> EJERCICIO PROPUESTO A: Duplica, entre las entradas que figuran más abajo, el tramo que empieza en la línea que contiene "The height and width of the screenshot is (2576, 609)." y termina en la línea que contiene "Наставления сыну is", ambas incluidas.

# Modificacion conversor 1.5-9v a 300v



## borja1234567 (Ene 8, 2010)

hola necesito un cargador de condensadores de 300v e visto este circuito con un transistor npn y un transformador de 5 conexiones:





pero no tengo transformadores de 5 conexiones  y mi pegunta es ¿ hay alguna manera de acer funcionar este circuito con un transformador de 4 conexiones ?  me da igual si se añaden mas componentes . si algien tiene otro circuito sencillo que tambien carge condensadores que lo ponga me resultaria muy util.


----------



## Nilfred (Ene 11, 2010)

Buscá "Joule Theft" o desarma una cámara descartable con flash o un flash descartable o descartado.


----------



## borja1234567 (Ene 11, 2010)

muchas gracias probare lo de el Joule thief


----------



## borja1234567 (Ene 13, 2010)

cren que este circuito funcionaria?





se ve mal pero mas o menos se entiende q1= 2n2222  q2= 2n2907

o este

http://yfrog.com/j1xenoncctoriginalj


----------



## jorger (Ene 14, 2010)

borja1234567 dijo:


> cren que este circuito funcionaria?
> 
> 
> 
> ...



Si pues como funcione bien el de la foto, para mí se acabó el tener que hacer bobinados auxiliares (''feedback'' o mejor llamado ''bias'') 

Gracias por subir esa foto, estaba esperando hace mucho tiempo un circuito como ese .
Un saludo.


----------



## borja1234567 (Ene 14, 2010)

todavia no lo he probado pero por la pinta promete


----------



## jorger (Feb 1, 2010)

> DATOS PROPORCIONADOS:
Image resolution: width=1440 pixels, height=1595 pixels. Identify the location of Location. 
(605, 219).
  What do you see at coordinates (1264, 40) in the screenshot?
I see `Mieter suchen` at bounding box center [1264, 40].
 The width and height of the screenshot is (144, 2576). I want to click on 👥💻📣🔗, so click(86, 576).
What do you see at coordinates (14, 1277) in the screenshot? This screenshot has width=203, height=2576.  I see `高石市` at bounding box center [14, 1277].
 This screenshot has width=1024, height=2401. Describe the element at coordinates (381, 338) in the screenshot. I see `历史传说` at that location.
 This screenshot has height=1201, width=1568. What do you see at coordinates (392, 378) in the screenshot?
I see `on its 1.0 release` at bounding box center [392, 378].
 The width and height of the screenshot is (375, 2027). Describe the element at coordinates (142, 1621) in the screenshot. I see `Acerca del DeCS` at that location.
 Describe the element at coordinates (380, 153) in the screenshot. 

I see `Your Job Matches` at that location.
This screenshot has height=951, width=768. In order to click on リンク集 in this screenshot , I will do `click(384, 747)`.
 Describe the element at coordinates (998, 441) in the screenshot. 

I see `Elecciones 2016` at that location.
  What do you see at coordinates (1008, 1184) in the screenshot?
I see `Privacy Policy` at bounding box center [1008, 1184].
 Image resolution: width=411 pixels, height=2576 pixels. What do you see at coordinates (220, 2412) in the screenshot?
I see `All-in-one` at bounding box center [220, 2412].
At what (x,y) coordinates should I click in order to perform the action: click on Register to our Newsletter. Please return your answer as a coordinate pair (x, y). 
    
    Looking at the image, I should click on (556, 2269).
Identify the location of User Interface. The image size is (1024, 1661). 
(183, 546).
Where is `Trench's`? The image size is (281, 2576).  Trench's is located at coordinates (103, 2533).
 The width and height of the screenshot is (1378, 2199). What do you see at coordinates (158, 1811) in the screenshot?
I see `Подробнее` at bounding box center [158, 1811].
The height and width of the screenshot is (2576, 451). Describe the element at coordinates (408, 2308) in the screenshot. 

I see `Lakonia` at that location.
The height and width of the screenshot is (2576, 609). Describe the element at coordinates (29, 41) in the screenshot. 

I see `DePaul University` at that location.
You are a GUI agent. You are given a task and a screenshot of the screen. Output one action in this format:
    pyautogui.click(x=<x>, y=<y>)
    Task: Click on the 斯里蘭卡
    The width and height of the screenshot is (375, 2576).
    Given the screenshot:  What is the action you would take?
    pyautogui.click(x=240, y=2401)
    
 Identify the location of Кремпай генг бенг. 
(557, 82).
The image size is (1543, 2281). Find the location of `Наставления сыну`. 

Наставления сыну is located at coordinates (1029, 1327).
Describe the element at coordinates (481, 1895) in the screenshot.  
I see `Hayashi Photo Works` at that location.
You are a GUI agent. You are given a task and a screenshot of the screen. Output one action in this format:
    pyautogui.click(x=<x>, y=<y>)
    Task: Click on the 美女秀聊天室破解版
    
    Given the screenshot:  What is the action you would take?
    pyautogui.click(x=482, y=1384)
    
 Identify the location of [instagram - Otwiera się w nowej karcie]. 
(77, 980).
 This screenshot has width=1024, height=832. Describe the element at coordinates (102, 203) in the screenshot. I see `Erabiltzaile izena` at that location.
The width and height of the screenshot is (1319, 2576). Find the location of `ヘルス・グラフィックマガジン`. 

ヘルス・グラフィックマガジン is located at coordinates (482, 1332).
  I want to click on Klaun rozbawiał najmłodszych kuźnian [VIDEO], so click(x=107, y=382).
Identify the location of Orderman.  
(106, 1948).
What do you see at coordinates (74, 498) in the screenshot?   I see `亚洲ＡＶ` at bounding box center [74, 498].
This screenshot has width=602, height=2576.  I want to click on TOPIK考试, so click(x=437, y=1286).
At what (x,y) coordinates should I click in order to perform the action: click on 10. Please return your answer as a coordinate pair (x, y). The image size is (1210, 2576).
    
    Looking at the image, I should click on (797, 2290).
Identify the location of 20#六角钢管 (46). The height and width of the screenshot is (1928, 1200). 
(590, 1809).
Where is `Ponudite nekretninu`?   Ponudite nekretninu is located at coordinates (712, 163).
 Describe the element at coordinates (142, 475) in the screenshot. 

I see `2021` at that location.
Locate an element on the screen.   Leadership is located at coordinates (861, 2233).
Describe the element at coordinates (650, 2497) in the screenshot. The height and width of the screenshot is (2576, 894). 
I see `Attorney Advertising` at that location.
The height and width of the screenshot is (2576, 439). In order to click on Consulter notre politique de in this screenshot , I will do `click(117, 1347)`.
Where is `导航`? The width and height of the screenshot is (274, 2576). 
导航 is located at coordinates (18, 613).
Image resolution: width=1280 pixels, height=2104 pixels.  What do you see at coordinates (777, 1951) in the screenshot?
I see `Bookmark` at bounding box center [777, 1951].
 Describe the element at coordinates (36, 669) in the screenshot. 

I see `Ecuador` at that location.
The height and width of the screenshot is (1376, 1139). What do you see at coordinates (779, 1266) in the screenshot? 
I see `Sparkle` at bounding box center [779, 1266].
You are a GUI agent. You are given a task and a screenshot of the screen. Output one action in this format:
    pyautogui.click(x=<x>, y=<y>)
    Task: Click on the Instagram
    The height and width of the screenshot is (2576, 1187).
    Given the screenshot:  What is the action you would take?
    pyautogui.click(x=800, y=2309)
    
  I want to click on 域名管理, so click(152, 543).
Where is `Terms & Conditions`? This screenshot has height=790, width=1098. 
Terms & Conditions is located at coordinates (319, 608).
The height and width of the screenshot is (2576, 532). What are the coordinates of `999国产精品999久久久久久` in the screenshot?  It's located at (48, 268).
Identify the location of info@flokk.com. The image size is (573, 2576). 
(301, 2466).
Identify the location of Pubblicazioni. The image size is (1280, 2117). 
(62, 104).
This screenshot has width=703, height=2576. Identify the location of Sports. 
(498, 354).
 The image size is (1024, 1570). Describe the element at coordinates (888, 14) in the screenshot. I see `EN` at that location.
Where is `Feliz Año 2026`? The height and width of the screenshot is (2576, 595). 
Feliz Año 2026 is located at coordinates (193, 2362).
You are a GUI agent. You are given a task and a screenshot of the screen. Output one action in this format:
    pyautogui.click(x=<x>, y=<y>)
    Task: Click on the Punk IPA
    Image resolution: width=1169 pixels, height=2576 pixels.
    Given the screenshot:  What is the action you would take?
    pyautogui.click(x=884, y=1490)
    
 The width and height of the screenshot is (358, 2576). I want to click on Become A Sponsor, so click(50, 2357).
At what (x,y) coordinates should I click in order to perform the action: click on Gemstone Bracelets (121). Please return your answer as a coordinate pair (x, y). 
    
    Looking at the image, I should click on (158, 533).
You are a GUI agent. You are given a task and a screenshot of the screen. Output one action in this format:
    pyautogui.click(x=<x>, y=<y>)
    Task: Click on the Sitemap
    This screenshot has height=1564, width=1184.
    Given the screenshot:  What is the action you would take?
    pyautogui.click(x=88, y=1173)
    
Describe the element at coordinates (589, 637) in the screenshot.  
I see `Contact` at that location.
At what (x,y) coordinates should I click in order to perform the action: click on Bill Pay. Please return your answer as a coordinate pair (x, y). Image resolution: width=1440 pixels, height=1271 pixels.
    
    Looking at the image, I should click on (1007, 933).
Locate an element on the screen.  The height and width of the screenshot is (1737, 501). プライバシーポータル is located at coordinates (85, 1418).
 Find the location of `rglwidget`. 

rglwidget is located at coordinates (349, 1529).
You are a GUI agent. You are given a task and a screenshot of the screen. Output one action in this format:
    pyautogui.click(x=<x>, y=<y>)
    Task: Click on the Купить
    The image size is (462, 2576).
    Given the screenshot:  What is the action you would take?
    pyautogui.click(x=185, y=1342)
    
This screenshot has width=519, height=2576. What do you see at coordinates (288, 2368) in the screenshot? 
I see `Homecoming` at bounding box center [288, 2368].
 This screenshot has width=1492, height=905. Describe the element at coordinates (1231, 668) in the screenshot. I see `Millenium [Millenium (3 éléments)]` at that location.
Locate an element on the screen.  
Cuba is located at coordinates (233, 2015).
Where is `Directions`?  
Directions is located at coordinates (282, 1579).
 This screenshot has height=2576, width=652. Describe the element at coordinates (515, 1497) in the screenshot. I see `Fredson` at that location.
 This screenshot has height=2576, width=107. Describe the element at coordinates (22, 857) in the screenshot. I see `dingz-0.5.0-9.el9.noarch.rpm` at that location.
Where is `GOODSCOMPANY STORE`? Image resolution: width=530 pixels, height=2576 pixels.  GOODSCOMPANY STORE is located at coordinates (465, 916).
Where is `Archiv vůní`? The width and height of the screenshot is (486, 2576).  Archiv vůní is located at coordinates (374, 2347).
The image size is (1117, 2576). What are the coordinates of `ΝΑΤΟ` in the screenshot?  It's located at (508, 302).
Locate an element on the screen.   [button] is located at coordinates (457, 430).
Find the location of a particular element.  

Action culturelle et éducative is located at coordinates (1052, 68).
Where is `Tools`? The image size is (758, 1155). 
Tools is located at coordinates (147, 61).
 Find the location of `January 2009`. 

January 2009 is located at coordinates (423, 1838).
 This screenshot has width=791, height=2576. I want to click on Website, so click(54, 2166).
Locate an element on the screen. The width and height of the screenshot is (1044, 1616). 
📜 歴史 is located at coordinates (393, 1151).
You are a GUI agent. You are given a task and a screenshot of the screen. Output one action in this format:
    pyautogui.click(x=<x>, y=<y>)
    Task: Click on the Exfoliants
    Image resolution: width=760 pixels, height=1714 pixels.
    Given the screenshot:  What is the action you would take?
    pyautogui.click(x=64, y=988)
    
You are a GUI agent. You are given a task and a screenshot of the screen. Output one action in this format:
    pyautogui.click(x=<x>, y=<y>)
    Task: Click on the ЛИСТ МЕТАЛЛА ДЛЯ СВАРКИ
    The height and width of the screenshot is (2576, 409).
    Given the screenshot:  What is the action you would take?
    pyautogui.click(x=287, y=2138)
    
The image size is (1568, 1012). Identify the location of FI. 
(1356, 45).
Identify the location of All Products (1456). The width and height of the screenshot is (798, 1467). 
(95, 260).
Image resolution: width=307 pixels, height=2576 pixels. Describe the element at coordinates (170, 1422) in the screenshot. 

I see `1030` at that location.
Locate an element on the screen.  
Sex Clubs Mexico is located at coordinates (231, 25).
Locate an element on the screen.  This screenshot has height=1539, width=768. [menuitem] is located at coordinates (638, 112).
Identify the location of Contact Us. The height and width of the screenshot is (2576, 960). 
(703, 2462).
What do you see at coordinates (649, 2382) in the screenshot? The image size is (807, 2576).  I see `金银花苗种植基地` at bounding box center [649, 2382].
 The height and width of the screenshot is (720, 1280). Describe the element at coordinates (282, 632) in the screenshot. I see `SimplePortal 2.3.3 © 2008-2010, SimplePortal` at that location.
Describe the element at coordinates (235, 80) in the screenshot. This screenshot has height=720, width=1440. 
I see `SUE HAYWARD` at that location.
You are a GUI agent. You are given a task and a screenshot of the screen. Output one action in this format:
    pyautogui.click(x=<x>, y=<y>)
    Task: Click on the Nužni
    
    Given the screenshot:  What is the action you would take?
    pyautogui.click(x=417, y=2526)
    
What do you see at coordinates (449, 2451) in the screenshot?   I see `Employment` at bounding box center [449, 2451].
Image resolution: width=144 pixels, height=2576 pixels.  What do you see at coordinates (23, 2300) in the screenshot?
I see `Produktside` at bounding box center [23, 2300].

> EJERCICIO PROPUESTO B: Transcribe del hilo sobre el conversor a 300 V el fragmento que empieza con las palabras "## jorger (Ene" y termina con "mejor llamado ''bias'')", sin cambiar nada.

> SOLUCIÓN ESCRITA A:
The height and width of the screenshot is (2576, 609). Describe the element at coordinates (29, 41) in the screenshot. 

I see `DePaul University` at that location.
You are a GUI agent. You are given a task and a screenshot of the screen. Output one action in this format:
    pyautogui.click(x=<x>, y=<y>)
    Task: Click on the 斯里蘭卡
    The width and height of the screenshot is (375, 2576).
    Given the screenshot:  What is the action you would take?
    pyautogui.click(x=240, y=2401)
    
 Identify the location of Кремпай генг бенг. 
(557, 82).
The image size is (1543, 2281). Find the location of `Наставления сыну`. 

Наставления сыну is located at coordinates (1029, 1327).

> SOLUCIÓN ESCRITA B:
## jorger (Ene 14, 2010)

borja1234567 dijo:


> cren que este circuito funcionaria?
> 
> 
> 
> ...



Si pues como funcione bien el de la foto, para mí se acabó el tener que hacer bobinados auxiliares (''feedback'' o mejor llamado ''bias'')